The last day of a hike is almost always the same: everyone is up early and ready to go. I am sure it is for various reasons: getting that food one has been picturing in one's head as a reward for the hike (mine is a vanilla shake), getting a shower, getting back to loved ones. In our case we had a second incentive: the gentleman we had left behind at this campsite had hiked out and gone home and taken with him the bear can that had our breakfast in it. Thus, beyond the remnants of snacks we carried with us, getting out was also our road to food.
The day was thankfully clear and bright and was the first day of the hike that we did not have any rain, although the signs that it had rained while we were gone were present: the trail was much muddier and streams were running a little higher.
In what was a bit of an unusual practice for me, I struck a conversation with one of the guys on the hike I had not really talked to before.

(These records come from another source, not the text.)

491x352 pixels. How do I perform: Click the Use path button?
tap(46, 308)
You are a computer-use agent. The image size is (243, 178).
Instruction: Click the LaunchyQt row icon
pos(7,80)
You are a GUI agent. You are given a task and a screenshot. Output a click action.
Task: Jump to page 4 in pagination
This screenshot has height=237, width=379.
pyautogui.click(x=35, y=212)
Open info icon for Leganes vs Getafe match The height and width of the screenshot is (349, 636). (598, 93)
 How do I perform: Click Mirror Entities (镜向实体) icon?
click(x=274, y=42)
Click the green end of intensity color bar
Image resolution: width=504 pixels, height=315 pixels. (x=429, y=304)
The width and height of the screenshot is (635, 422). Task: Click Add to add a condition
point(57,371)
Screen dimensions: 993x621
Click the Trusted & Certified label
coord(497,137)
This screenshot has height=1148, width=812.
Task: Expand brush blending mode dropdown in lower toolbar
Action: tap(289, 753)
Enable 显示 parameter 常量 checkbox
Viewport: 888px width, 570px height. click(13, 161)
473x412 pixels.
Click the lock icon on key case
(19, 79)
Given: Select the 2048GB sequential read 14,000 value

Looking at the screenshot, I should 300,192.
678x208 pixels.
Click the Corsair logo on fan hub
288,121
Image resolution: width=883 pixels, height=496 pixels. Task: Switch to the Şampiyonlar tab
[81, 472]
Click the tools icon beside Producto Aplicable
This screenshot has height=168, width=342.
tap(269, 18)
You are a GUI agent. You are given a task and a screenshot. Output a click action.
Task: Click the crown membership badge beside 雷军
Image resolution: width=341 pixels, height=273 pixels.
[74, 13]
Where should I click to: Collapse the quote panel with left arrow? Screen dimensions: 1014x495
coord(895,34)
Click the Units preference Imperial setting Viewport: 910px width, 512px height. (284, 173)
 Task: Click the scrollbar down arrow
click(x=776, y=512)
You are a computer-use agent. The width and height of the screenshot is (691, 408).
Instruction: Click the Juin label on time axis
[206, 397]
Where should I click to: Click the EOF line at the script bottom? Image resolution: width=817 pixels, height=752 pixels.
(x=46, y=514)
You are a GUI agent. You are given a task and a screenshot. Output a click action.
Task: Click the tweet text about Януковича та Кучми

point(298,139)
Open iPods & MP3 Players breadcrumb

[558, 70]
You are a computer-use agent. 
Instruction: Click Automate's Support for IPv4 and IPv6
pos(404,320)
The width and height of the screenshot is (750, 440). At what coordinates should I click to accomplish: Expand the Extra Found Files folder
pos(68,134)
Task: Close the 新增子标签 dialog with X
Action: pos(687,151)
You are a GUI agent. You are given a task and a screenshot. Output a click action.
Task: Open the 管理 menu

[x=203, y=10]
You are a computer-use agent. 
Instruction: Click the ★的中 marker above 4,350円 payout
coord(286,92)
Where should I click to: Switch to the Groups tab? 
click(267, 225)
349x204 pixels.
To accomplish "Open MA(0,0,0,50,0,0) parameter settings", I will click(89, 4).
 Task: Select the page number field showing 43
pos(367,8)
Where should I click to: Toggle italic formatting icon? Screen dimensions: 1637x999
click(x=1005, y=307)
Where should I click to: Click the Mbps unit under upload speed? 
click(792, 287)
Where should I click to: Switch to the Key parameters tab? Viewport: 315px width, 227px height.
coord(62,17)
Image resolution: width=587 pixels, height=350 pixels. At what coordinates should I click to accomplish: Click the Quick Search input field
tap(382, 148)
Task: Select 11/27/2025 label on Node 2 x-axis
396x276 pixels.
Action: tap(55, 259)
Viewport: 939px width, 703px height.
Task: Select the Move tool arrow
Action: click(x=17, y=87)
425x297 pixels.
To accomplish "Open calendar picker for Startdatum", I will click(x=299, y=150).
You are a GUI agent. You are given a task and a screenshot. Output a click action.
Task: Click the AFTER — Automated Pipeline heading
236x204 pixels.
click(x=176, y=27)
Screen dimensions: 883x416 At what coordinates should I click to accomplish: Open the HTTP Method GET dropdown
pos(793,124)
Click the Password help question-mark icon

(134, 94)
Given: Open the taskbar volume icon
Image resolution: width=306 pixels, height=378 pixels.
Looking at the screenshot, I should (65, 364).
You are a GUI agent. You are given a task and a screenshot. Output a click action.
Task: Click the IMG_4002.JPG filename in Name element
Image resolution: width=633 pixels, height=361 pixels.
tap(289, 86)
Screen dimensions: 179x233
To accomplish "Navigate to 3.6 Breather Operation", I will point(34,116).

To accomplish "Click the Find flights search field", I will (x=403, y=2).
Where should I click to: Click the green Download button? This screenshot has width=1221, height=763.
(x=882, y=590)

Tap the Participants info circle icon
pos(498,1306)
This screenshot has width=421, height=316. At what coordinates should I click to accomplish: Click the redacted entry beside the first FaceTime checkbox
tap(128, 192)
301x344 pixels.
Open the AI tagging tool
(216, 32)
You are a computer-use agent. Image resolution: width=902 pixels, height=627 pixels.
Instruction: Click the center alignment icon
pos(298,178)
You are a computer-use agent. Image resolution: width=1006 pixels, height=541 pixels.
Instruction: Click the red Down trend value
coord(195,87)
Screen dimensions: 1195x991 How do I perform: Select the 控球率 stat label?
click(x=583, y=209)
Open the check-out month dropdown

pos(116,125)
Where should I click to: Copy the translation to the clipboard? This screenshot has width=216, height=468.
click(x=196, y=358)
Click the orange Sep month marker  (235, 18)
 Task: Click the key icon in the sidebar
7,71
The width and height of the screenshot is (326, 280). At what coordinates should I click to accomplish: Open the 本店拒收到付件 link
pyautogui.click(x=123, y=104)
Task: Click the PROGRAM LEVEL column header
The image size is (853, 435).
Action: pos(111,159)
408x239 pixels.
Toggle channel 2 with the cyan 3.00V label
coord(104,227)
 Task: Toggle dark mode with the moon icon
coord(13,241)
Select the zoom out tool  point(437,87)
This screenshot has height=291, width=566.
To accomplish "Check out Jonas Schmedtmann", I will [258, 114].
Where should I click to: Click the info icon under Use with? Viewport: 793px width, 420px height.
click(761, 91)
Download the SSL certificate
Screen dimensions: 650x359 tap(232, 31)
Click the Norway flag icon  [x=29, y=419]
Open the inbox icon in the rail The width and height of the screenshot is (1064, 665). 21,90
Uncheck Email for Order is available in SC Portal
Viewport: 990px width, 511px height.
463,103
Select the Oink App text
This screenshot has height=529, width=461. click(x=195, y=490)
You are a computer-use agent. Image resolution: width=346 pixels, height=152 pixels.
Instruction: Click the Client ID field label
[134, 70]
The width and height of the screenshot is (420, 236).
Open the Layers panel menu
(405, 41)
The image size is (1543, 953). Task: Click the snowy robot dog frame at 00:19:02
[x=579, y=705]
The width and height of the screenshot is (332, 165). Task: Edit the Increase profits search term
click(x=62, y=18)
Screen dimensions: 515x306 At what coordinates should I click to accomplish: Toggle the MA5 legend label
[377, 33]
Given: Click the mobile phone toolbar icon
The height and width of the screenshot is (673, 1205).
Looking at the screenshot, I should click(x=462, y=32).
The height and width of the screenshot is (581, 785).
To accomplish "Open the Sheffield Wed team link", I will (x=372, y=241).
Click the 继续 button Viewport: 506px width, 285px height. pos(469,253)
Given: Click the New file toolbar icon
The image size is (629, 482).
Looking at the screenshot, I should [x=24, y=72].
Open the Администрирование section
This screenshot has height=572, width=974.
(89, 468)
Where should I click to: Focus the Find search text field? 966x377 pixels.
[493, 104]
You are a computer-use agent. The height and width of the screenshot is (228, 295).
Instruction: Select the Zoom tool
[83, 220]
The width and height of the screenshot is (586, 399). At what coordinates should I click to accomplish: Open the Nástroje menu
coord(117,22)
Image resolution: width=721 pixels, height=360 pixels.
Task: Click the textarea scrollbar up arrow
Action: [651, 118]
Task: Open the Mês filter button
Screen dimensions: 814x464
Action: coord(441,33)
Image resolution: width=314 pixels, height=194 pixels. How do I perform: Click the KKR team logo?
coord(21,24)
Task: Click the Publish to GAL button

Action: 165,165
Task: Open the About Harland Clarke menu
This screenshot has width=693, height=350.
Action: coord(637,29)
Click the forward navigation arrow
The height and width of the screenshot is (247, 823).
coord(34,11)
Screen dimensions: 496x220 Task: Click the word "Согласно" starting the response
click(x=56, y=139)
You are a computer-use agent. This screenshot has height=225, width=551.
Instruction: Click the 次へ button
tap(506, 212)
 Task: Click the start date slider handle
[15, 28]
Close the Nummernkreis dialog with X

He was a pilot but he did not start out as one; talking to him about his journey and how he got there was interesting and really made the miles fly by.
By 1100 AM we had all cleared the trail and were ready to head back.
Heading back is typically the same experience for every hike: to a greater or lesser extent, the vehicle smells like a badly maintained high school locker room. Everyone is generally quiet, either in reflection or sleep or looking at pictures - and then the buzzing and pings of phones fill the air as we come back into range.
Civilization has returned to find us.
Lunch is usually at a local place. We sit and wolf down calories (sadly, they did not have shakes at a reasonable price) and reflect, sharing pictures or being surprised by what has gone in the world while we were away.
In this case after lunch we went back to the cabin we started at where we get to indulge in that most pleasant of activities, a hot shower. You cannot believe how good a hot shower feels after 5 days of not having one. With that, we all begin to slip away one by one as we head back to our lives and the "real world".
The drive back takes about 4 hours. The Outdoorsman, The Brit, and I chat about the hike and the high and low points (Interestingly, The Outdoorsman shared that one thought he had when we were going up the Wall was who would be "better" to lose: myself or The Brit. We all agreed that based on who he would have to report to - with The Brit my sister and his daughter - I was the logical one to lose).
The yellow square in the picture above is Mt. Goddard from the trailhead. It always amazes me when I am able to find pictures of where I have been from the starting point; it seems so far away.
It is always good to hike, but it is also always good to come back home.